Write the next part of the solution write-up on never-online members, shown below, starting right after its last line.

───── Provided passage ─────

The pos array converts relative-order questions into simple integer comparisons. Instead of repeatedly searching for members inside a, we can check order preservation in constant time.

The variable s tracks the start of the longest valid suffix. We begin at the end because every suffix of length one is automatically increasing.

The condition

pos[b[s - 1]] < pos[b[s]]

checks whether extending the suffix one position to the left still preserves the order from a.

When the condition fails, we have found the largest possible never-online suffix. The answer is exactly the number of elements before it, which is s.

No list simulation is required.

Worked Examples

Example 1

a = [1, 4, 2, 5, 3]
b = [4, 5, 1, 2, 3]

Positions in a:

Member Position
1 0
4 1
2 2
5 3
3 4

Converted sequence:

[1, 3, 0, 2, 4]
s Compare Result
4 2 < 4 continue
3 0 < 2 continue
2 3 < 0 false

The longest increasing suffix starts at index 2.

Quantity Value
Suffix length 3
Answer 2

Output:

2

This demonstrates that members 1, 2, 3 can remain never-online while 4 and 5 are sufficient to explain the change.

Example 2

a = [1, 2, 3, 4, 5, 6]
b = [1, 2, 3, 4, 5, 6]

Converted sequence:

[0, 1, 2, 3, 4, 5]
s Compare Result
5 4 < 5 continue
4 3 < 4 continue
3 2 < 3 continue
2 1 < 2 continue
1 0 < 1 continue

The suffix expands to the entire array.

Quantity Value
Suffix length 6
Answer 0

Output:

0

This confirms that no online events are required.

Complexity Analysis

Measure Complexity Explanation
Time O(n) One pass to build positions and one backward scan
Space O(n) Position array

Across all test cases, the sum of n is at most 10^5. The algorithm performs only a constant amount of work per element, so it comfortably fits within the time limit and uses very little memory.

Test Cases

# helper: run solution on input string, return output string
import sys
import io

def run(inp: str) -> str:
    sys.stdin = io.StringIO(inp)

    def input():
        return sys.stdin.readline()

    t = int(input())
    out = []

    for _ in range(t):
        n = int(input())
        a = list(map(int, input().split()))
        b = list(map(int, input().split()))

        pos = [0] * (n + 1)

───── Listed entries ─────

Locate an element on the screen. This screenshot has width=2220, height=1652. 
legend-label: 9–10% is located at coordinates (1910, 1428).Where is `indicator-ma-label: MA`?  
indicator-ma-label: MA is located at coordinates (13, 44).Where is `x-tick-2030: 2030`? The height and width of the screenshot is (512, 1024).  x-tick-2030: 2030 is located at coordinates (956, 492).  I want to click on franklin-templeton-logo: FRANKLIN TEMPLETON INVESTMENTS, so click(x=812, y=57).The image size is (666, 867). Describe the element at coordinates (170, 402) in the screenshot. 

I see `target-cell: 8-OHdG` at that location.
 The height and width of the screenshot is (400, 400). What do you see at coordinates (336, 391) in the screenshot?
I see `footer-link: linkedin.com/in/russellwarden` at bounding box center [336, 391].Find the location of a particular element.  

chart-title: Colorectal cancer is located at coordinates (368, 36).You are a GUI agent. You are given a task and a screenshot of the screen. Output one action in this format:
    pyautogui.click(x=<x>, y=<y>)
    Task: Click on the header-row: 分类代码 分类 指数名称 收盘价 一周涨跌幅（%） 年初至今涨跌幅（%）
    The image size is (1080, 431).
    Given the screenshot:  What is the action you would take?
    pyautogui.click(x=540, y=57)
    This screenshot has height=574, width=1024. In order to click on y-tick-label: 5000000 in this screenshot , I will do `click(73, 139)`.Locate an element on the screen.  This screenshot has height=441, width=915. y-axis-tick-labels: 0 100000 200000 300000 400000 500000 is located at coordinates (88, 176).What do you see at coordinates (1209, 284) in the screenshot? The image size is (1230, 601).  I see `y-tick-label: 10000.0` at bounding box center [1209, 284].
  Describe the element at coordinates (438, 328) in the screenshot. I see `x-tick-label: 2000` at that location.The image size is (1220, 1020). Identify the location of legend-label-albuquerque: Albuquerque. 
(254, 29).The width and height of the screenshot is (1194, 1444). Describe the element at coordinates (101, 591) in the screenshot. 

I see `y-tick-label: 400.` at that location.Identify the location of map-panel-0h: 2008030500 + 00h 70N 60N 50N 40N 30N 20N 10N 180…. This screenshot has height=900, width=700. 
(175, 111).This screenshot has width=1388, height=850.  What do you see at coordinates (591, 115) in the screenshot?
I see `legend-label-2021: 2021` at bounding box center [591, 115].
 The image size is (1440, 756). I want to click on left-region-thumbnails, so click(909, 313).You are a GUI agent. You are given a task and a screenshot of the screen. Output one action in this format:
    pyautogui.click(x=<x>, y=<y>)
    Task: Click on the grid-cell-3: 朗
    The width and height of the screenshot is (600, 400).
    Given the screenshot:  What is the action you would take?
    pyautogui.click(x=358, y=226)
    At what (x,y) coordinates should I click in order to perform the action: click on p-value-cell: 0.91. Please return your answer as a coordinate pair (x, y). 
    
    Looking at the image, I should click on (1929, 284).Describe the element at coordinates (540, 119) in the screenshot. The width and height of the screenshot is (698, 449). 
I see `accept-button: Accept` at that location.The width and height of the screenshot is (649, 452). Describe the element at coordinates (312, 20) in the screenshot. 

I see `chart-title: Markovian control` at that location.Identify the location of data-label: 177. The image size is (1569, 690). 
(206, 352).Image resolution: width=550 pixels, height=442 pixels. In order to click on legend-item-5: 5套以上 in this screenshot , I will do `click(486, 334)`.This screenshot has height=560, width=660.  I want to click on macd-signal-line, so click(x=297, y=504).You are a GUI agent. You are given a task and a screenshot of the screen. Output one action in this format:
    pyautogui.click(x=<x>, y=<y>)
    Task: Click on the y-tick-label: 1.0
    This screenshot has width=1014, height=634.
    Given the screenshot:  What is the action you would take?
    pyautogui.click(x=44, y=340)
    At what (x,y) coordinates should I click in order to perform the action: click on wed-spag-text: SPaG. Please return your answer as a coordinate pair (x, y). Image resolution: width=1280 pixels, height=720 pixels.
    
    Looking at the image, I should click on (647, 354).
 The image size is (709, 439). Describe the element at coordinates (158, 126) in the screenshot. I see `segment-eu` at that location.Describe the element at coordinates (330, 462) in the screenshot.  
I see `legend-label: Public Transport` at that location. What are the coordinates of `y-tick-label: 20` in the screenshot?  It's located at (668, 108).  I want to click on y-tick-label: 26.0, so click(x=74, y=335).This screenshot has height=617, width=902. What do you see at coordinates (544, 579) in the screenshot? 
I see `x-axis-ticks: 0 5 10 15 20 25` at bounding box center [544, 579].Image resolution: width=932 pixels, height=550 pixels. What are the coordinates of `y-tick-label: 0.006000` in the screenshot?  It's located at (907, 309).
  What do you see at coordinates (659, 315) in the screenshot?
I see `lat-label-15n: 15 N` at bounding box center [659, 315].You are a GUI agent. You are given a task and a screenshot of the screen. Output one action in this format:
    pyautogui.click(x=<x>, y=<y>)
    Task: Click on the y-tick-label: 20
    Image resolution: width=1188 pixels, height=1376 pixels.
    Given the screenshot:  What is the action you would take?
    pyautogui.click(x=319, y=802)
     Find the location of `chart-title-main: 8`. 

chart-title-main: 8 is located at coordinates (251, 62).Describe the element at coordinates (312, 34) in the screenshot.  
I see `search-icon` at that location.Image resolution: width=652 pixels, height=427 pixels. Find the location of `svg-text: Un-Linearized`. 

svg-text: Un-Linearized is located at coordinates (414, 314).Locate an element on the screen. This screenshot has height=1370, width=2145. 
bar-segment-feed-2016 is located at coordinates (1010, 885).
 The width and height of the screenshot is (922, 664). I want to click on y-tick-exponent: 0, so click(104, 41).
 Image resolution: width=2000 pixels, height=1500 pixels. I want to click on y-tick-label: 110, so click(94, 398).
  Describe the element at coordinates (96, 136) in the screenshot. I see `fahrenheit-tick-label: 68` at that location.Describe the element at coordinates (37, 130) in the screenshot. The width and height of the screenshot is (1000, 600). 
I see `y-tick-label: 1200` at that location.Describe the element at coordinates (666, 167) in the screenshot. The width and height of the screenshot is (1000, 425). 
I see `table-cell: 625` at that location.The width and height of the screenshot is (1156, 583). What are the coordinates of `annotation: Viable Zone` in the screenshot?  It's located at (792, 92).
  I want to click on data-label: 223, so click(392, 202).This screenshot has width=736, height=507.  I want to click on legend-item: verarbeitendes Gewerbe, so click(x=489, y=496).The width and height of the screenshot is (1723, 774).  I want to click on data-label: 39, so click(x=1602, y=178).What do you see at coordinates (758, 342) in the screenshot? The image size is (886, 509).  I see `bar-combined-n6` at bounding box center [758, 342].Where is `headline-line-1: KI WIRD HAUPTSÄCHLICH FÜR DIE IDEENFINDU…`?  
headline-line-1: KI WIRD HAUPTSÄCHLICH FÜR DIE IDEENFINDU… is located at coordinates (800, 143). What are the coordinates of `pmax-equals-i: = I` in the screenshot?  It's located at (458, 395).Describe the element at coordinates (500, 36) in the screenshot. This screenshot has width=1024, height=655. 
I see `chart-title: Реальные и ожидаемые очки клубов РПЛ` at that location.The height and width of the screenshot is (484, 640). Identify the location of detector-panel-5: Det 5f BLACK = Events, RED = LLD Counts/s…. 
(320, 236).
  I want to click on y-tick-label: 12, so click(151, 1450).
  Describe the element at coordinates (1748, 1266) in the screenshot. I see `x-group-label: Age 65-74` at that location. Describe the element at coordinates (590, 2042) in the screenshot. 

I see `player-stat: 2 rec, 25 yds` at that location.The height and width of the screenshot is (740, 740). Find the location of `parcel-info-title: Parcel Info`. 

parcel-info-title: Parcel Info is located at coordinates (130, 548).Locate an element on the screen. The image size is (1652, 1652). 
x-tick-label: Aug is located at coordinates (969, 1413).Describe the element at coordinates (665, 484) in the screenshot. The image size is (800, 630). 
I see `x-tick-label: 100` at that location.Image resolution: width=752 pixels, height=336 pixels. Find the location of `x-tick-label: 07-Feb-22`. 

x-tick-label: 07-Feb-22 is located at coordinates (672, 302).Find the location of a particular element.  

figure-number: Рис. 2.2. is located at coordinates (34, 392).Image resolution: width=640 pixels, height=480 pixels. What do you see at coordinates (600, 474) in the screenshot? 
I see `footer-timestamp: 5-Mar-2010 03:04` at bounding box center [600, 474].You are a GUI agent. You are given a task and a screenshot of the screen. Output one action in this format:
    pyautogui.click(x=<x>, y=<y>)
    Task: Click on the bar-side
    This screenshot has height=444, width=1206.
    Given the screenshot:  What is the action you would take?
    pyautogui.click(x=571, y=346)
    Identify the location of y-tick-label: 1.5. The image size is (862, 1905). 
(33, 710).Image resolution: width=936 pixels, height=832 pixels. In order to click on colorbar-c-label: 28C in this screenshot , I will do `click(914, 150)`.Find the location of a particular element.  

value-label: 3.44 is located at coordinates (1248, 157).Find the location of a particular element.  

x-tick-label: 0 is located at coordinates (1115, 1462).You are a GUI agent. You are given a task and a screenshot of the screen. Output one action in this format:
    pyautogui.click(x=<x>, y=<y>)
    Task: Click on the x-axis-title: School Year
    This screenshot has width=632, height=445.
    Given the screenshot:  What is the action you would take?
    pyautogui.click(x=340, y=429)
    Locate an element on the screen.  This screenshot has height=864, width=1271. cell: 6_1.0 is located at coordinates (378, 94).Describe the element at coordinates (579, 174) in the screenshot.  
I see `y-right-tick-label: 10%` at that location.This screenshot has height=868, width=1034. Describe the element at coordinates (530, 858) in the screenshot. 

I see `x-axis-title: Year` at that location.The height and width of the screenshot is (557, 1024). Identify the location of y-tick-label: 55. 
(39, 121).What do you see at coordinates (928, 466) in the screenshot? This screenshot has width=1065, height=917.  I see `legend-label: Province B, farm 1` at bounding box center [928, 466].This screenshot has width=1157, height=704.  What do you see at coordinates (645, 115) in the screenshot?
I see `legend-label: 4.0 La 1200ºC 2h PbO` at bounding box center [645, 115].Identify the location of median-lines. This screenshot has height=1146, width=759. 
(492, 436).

─────

**Exercise result**
        for i, x in enumerate(a):
            pos[x] = i

        s = n - 1
        while s > 0 and pos[b[s - 1]] < pos[b[s]]:
            s -= 1

        out.append(str(s))

    return "\n".join(out)

# provided sample
assert run(
"""4
5
1 4 2 5 3
4 5 1 2 3
6
1 2 3 4 5 6
1 2 3 4 5 6
8
8 2 4 7 1 6 5 3
5 6 1 4 8 2 7 3
1
1
1
"""
) == """2
0
4
0"""

# minimum size
assert run(
"""1
1
1
1
"""
) == "0"

# single move to front
assert run(
"""1
3
1 2 3
2 1 3
"""
) == "1"

# entire array reversed
assert run(
"""1
5
1 2 3 4 5
5 4 3 2 1
"""
) == "4"

# suffix of length one only
assert run(
"""1
4
1 2 3 4
3 4 2 1
"""
) == "3"
Test input Expected output What it validates
n = 1 0 Smallest possible case
[1,2,3] -> [2,1,3] 1 Position changes do not imply online activity
Reversed permutation 4 Longest increasing suffix may have length one
[1,2,3,4] -> [3,4,2,1] 3 Boundary detection in backward scan

Edge Cases

Consider the already-sorted case:

1
4
1 2 3 4
1 2 3 4

The transformed position sequence is:

[0, 1, 2, 3]

Every adjacent comparison is increasing, so the suffix expands to the whole array. The algorithm returns 0, correctly identifying that nobody had to come online.

Now consider a case where only one member was online:

1
3
1 2 3
2 1 3

The transformed sequence is:

[1, 0, 2]

Scanning from the end:

0 < 2   -> valid
1 < 0   -> invalid

The longest increasing suffix starts at index 1, so the answer is 1. Member 2 comes online and moves to the front, while 1 and 3 remain offline.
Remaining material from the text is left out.